精神科医のつぶやき「カウンセリングのイメージを誤解されていませんか?|カウンセリングは筋トレと思っていただきたい」 (2025/05/16)
投稿者: furujinmachi
先日来られた患者さんの話ですが、現在お仕事を休職されており、復職するに当たって、カウンセリングを受けて、自分の問題点をきちんと解消してから復職して下さい、と言われたとのことでした。
これまで3回ほど休職をされたことがあるため、これ以上休職しないで良いように、対策を立ててきて欲しいとのこと。
同じような話は他の方からも聞きます。完全に治して、問題なくフルタイムで働けて、再発しないようになったら復帰して欲しいとか。でもそれって過剰要求ですよね。風邪が治って仕事復帰するのに、2度と風邪を引かないようになってから復帰してくれって言ってるのと同じくらい、厳しい話だと思います。
ちなみに、一般的に要求される復職基準について、以下の記事でも紹介してますので参考にしていただければ。
ただ、確かに再発予防対策は重要です。しかし、冒頭に紹介した方のようなケースで少し気になるのは、世間一般の人がカウンセリングにどのようなイメージを抱いているのか、というところです。
数回、カウンセラーと話をしたら、再発予防対策が出来るような気づきがしっかり得られて、その人のメンタルに定着する、みたいに思われているのでしょうか?
カウンセリングの重要度が認識されて、カウンセリングを希望される方が増えてくるのはとてもありがたいのですが、どうも提供する我々と、希望される患者さんやご家族、会社の認識がすごくずれていると感じることが多々あります。
こちらの記事にも書きましたが↓
カウンセリングのイメージは筋トレです。コツコツ継続的にしていると必ず成果は出ますが、短期的にすぐ成果を得ようとするとかなり難しいです。

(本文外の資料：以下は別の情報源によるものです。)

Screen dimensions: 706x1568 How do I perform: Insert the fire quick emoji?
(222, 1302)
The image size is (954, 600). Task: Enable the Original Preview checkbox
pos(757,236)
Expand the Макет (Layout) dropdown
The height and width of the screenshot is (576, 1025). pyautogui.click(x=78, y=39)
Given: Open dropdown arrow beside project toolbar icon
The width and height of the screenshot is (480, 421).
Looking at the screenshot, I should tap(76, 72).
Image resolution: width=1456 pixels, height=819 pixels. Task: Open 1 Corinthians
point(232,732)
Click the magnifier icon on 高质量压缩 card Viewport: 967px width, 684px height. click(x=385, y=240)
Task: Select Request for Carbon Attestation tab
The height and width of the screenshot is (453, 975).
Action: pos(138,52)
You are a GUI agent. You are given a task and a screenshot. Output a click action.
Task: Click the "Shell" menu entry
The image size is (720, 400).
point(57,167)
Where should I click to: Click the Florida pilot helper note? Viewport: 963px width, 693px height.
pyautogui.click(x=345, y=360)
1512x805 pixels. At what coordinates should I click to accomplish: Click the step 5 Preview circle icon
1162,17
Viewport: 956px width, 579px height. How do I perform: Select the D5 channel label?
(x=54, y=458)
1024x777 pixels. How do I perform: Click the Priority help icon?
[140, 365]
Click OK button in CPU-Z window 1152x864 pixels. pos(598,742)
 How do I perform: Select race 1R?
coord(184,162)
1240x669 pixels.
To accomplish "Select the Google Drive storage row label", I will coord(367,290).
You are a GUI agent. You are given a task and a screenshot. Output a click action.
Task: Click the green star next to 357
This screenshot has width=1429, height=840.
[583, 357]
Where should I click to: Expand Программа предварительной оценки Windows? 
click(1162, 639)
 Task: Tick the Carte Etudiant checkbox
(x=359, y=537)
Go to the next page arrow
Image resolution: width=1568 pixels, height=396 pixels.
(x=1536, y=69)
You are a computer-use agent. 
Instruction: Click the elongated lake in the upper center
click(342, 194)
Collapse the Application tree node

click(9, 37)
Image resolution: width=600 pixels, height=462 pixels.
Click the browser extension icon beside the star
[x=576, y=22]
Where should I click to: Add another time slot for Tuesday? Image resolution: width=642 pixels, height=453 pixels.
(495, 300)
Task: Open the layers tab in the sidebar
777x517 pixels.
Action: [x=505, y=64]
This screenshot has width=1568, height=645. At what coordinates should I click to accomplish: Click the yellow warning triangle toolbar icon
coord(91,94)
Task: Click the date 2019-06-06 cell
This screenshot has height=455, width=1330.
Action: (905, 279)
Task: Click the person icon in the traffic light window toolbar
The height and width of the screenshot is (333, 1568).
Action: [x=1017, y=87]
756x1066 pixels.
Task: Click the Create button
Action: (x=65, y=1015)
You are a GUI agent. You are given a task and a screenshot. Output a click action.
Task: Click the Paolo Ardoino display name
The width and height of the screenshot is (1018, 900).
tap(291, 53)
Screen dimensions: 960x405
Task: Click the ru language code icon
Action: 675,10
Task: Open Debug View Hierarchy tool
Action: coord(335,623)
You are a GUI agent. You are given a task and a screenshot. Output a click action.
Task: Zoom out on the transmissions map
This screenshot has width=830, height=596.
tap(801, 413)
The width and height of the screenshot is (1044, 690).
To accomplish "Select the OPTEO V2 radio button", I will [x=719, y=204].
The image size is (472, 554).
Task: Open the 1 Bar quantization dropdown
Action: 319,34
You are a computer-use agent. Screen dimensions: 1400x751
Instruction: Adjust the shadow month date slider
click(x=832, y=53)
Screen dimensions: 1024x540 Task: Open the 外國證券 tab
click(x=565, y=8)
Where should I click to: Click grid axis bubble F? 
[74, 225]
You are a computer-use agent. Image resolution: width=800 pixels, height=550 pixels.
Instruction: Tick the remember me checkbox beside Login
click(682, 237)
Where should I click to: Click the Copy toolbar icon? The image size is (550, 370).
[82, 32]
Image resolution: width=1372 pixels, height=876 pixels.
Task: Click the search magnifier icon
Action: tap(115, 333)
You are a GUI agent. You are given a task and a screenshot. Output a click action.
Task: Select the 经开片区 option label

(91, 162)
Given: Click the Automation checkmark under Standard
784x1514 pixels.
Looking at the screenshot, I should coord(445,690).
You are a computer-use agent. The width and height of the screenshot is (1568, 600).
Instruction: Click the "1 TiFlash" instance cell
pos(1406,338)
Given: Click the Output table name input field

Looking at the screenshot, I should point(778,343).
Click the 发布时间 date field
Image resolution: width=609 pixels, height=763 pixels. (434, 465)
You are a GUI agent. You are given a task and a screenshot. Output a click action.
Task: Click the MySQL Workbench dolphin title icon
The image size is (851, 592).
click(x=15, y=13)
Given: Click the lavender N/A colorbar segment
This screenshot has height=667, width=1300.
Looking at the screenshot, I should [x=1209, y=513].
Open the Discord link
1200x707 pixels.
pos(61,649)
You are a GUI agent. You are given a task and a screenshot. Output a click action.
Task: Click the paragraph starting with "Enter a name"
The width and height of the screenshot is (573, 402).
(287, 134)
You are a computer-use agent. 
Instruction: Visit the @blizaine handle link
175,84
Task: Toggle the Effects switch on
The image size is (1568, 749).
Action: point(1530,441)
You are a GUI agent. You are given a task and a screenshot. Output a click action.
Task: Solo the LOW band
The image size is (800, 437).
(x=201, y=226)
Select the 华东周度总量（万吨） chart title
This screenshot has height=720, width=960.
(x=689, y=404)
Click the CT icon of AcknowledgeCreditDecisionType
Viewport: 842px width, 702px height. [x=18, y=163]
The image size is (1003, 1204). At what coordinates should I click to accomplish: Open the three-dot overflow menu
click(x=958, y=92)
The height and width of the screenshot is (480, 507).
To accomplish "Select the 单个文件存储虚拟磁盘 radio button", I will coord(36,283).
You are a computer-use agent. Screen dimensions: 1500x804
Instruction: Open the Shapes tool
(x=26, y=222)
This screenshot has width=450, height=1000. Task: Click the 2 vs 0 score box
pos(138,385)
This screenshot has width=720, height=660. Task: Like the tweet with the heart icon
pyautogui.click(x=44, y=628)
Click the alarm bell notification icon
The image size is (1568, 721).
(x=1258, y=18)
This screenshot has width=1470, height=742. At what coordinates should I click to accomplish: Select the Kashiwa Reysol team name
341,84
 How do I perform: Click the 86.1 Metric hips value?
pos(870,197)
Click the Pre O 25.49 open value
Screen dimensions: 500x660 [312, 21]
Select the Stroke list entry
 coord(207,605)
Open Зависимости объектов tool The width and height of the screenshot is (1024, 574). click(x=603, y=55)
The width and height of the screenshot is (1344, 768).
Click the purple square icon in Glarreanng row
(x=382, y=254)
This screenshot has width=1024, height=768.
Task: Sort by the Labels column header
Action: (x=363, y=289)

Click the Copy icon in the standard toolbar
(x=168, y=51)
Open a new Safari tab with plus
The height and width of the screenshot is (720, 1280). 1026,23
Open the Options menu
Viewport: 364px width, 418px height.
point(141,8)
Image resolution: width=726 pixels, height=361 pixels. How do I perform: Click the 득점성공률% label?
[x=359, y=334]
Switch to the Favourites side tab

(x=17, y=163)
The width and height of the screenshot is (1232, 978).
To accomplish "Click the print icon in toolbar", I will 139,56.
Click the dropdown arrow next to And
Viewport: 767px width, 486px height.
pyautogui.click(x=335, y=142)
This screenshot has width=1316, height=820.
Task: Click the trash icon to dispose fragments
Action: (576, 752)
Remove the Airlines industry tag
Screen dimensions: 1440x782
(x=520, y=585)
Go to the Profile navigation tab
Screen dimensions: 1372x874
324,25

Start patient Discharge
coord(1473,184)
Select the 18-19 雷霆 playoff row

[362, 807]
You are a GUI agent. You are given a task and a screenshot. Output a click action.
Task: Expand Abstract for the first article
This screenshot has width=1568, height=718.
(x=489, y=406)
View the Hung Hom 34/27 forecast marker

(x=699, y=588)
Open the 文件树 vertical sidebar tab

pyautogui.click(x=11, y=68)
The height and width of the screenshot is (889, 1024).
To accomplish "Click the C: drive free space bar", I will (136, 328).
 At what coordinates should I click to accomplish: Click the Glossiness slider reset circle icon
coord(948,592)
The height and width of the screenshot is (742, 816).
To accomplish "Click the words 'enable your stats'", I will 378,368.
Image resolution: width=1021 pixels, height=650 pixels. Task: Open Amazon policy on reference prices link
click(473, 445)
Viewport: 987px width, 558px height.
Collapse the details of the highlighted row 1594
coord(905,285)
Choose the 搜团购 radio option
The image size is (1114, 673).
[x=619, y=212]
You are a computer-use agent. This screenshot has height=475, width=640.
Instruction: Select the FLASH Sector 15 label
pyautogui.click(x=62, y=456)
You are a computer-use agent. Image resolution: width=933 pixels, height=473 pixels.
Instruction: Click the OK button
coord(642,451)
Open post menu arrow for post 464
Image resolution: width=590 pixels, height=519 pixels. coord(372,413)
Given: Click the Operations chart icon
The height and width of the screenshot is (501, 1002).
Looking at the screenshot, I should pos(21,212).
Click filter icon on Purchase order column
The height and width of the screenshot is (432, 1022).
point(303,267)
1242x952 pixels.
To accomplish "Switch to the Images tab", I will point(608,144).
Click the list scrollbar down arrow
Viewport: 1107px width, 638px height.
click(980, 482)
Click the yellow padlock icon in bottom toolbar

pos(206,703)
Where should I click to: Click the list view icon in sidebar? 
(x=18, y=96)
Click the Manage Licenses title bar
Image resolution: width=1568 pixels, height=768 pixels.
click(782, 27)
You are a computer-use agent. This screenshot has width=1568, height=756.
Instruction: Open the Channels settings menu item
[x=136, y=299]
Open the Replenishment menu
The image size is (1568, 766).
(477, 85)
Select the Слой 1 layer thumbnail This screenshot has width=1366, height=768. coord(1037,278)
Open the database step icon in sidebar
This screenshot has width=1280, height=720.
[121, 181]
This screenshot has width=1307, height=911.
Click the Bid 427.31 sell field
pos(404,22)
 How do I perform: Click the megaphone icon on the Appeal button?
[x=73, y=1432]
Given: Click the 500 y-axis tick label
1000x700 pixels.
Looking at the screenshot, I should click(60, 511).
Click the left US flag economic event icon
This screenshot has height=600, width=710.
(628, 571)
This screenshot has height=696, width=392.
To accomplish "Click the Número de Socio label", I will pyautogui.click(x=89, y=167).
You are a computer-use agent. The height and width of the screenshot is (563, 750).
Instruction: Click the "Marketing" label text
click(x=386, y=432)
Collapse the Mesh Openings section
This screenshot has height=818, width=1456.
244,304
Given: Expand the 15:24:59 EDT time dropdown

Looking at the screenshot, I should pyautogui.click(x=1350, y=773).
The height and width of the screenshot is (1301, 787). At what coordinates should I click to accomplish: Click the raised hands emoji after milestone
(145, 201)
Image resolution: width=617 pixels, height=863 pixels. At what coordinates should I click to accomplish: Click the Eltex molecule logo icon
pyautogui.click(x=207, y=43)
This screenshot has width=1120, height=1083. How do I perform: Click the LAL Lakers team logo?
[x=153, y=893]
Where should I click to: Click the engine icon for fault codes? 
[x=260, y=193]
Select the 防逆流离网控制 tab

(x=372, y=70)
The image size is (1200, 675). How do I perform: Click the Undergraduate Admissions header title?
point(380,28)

ですから、例えば3ヶ月間休職が出来るとして、その3ヶ月間でカウンセリングをして、しっかり再発予防対策をしてから復職して欲しい、というのは、3ヶ月間で腹筋を鍛えて腹筋を6つに割って欲しい、みたいな要望と近いと思ってます。はっきり言って無理です。
実際には、カウンセリングでも、話し合う内容を絞って短期間で成果を上げるようなプログラムもあります。これからは、そういうプログラムが人気が出るかもしれませんね。今人気の認知行動療法は、効果を高めるためにかなりプログラム化されたものもあります。ただ、実際は、プログラムをこなせばいいというほどの簡単なものではなく、カウンセリングを実施する人の力量だったり、受ける患者さんのモチベーションだったりもすごく大事になってくるようです。短期間で腹筋を6つに割るのも、めちゃくちゃ頑張れば、出来るかもしれない?みたいな感じでしょうか。
あとは、マンパワーの問題もあって、当院は今心理師が1人なので、頻繁にカウンセリングを受けたいと言われても、予約枠的に難しいという物理的な問題もあります。そうなると、リワークデイケアのように、集団で行う認知行動療法プログラムが一番効率的、ということになります。
(当院のリワークデイケアについての紹介も良かったらご覧下さい)。
カウンセリング、という言葉が一人歩きしないよう、カウンセリングの実態的なものが、筋トレのイメージくらい一般的に広まるようになって欲しいと感じます。